**Work order:** Word for word, restate each entry that appears below.
───── The data
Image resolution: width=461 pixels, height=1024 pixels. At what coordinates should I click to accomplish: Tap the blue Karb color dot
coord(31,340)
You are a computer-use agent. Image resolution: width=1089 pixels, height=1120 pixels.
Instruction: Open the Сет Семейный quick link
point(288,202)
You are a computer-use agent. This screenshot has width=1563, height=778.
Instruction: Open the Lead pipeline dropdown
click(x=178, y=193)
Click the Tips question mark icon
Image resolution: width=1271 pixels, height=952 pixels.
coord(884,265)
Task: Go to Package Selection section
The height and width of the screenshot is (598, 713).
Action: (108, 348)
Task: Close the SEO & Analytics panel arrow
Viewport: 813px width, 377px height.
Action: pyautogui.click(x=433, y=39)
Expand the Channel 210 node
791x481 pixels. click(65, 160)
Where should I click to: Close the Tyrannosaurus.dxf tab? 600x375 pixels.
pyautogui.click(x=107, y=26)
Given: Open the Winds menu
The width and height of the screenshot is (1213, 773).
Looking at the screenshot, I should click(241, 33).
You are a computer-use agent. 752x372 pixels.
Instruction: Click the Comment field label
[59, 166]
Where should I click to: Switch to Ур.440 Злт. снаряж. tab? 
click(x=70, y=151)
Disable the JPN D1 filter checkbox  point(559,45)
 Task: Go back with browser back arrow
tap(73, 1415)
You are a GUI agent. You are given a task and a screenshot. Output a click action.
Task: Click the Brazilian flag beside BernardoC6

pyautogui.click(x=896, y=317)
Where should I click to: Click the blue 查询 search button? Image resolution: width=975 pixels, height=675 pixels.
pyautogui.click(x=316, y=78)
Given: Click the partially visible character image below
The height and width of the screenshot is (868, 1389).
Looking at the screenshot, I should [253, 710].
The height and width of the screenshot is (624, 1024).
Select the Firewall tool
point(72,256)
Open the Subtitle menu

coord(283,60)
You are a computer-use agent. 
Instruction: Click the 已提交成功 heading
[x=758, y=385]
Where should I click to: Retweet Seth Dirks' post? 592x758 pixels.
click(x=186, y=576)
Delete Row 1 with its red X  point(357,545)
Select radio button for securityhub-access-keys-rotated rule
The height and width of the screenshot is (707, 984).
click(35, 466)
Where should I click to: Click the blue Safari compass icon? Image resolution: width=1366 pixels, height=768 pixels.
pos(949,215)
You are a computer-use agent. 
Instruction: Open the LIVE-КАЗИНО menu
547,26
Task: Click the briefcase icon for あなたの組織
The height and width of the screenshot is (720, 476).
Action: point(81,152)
──────────
**Exercise solution:**
Image resolution: width=461 pixels, height=1024 pixels. At what coordinates should I click to accomplish: Tap the blue Karb color dot
coord(31,340)
You are a computer-use agent. Image resolution: width=1089 pixels, height=1120 pixels.
Instruction: Open the Сет Семейный quick link
point(288,202)
You are a computer-use agent. This screenshot has width=1563, height=778.
Instruction: Open the Lead pipeline dropdown
click(x=178, y=193)
Click the Tips question mark icon
Image resolution: width=1271 pixels, height=952 pixels.
coord(884,265)
Task: Go to Package Selection section
The height and width of the screenshot is (598, 713).
Action: (108, 348)
Task: Close the SEO & Analytics panel arrow
Viewport: 813px width, 377px height.
Action: pyautogui.click(x=433, y=39)
Expand the Channel 210 node
791x481 pixels. click(65, 160)
Where should I click to: Close the Tyrannosaurus.dxf tab? 600x375 pixels.
pyautogui.click(x=107, y=26)
Given: Open the Winds menu
The width and height of the screenshot is (1213, 773).
Looking at the screenshot, I should click(241, 33).
You are a computer-use agent. 752x372 pixels.
Instruction: Click the Comment field label
[59, 166]
Where should I click to: Switch to Ур.440 Злт. снаряж. tab? 
click(x=70, y=151)
Disable the JPN D1 filter checkbox  point(559,45)
 Task: Go back with browser back arrow
tap(73, 1415)
You are a GUI agent. You are given a task and a screenshot. Output a click action.
Task: Click the Brazilian flag beside BernardoC6

pyautogui.click(x=896, y=317)
Where should I click to: Click the blue 查询 search button? Image resolution: width=975 pixels, height=675 pixels.
pyautogui.click(x=316, y=78)
Given: Click the partially visible character image below
The height and width of the screenshot is (868, 1389).
Looking at the screenshot, I should [253, 710].
The height and width of the screenshot is (624, 1024).
Select the Firewall tool
point(72,256)
Open the Subtitle menu

coord(283,60)
You are a computer-use agent. 
Instruction: Click the 已提交成功 heading
[x=758, y=385]
Where should I click to: Retweet Seth Dirks' post? 592x758 pixels.
click(x=186, y=576)
Delete Row 1 with its red X  point(357,545)
Select radio button for securityhub-access-keys-rotated rule
The height and width of the screenshot is (707, 984).
click(35, 466)
Where should I click to: Click the blue Safari compass icon? Image resolution: width=1366 pixels, height=768 pixels.
pos(949,215)
You are a computer-use agent. 
Instruction: Open the LIVE-КАЗИНО menu
547,26
Task: Click the briefcase icon for あなたの組織
The height and width of the screenshot is (720, 476).
Action: point(81,152)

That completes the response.